2.  Gently vortex or invert PowerBead tubes to mix. What’s happening: gentle vortexing mixes the components in the PowerBead tube and begins to disperse the sample in the PowerBead solution.

3.  Obtain solution C1 from your instructor. If solution C1 has a precipitate in it then notify your instructor – it may be necessary to heat the C1 solution to 60 C. What’s happening: Solution C1 contains SDS and other disruption agents required to complete cell lysis of the bacteria in your sample. In addition, SDS is an anionic detergent that breaks down fatty acids and lipids associated with the cell membrane of many bacteria. If it gets cold it will form a white precipitte in the bottom of the tube. If this is the case then heating to 60 C will dissolve the precipitate of SDS and the C1 solution can then be used.

4.  Add 60 ul of solution C1 to your PowerBead tube and invert several times to mix or vortex briefly.
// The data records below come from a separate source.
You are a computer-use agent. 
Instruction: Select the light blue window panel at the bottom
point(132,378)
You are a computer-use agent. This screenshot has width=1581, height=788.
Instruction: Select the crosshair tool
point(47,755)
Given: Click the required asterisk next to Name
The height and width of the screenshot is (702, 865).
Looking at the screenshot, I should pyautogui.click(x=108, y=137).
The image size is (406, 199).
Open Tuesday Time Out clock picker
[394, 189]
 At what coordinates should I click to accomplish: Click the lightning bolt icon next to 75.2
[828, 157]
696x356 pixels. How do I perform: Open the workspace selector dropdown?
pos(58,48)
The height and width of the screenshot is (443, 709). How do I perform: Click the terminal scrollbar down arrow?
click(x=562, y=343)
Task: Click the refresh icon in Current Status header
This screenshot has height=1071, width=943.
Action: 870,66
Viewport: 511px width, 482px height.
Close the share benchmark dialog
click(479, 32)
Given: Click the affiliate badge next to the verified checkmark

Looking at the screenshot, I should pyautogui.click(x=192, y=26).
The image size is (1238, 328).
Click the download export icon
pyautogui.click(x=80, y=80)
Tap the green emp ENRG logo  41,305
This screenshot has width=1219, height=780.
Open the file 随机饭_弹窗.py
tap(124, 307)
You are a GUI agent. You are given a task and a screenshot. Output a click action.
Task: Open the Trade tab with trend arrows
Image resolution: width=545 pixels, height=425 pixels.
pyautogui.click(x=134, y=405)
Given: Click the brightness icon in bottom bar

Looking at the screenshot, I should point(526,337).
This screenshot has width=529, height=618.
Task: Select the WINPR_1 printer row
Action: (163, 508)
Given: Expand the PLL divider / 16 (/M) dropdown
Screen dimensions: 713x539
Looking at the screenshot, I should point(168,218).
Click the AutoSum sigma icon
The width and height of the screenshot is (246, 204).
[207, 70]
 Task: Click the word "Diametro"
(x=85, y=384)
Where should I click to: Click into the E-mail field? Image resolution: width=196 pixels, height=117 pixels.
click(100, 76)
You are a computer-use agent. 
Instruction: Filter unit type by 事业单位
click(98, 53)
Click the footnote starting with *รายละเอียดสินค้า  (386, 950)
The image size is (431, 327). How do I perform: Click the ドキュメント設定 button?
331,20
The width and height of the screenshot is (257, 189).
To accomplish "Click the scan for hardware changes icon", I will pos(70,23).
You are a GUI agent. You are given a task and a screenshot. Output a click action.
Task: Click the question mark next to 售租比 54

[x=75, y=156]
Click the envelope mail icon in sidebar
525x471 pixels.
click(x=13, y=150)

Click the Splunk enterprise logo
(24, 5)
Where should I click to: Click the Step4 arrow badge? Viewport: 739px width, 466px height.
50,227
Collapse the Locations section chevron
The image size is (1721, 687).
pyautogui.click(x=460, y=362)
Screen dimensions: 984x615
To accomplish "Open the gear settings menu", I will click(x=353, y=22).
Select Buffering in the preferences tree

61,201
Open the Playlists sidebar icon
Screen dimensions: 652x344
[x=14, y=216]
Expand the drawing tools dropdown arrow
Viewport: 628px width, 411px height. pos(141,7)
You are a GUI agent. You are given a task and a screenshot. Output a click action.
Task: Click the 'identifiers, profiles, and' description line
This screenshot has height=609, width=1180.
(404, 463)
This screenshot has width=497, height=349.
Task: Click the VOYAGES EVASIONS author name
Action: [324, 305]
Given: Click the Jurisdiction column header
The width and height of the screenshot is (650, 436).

5.  Secure PowerBead tube horizontally using the vortex adapter or, alternatively, use the TissueLyzer. Vortex for 10 minutes at maximum speed (or for Tissuelyzer, shake for 2x 5 minutes at 25 Hz, rotating tube adapter between the two 5 minute shakings). What’s happening: the vortexing step is critical for complete homogenization and cell lysis. Cells are lysed by a combination of chemical agents from steps 1-4 and mechanical shaking. By randomly shaking the beads in the presence of disruption agents, collisions of the beads with the microbial cells will cause the cells to break open.

6.  Place your PowerBead tube in the centrifuge as shown by your instructor. Make sure your tube is balanced against another PowerBead tube (from another group) containing approximately the same volume (if there is not another group’s tube to balance with, then use a microcentrifuge tube containing water that weighs the same as your PowerBead tube). Centrifuge your tube at 10,000 x g for 30 seconds at room temperature. CAUTION: be sure not to exceed 10,000 x g or the tubes may crack.

7.  Transfer the supernatant to a clean, labeled, 2 ml collection tube. Note: expect between 400-500 ul of supernatant at this step. The exact recovered volume depends on the absorbency of your starting material and is not critical for the procedure to be effective. The supernatant may be dark in appearance and still contain some particulate debris. Subsequent steps in the protocol will remove the particulate matter.

8.  Obtain solution C2 from your instructor. Add 250 ul of solution C2 and vortex for 5 seconds. Incubate at 4 C (in the refrigerator) for 5 minutes. What’s happening: solution C2 is a patented inhibitor Removal Technology (IRT). It contains a reagent to precipitate non-DNA organic and inorganic material, cell debris and proteins. It is important to remove contaminating organic and inorganic matter that may reduce the DNA purity and inhibit downstream DNA applications, such as PCR.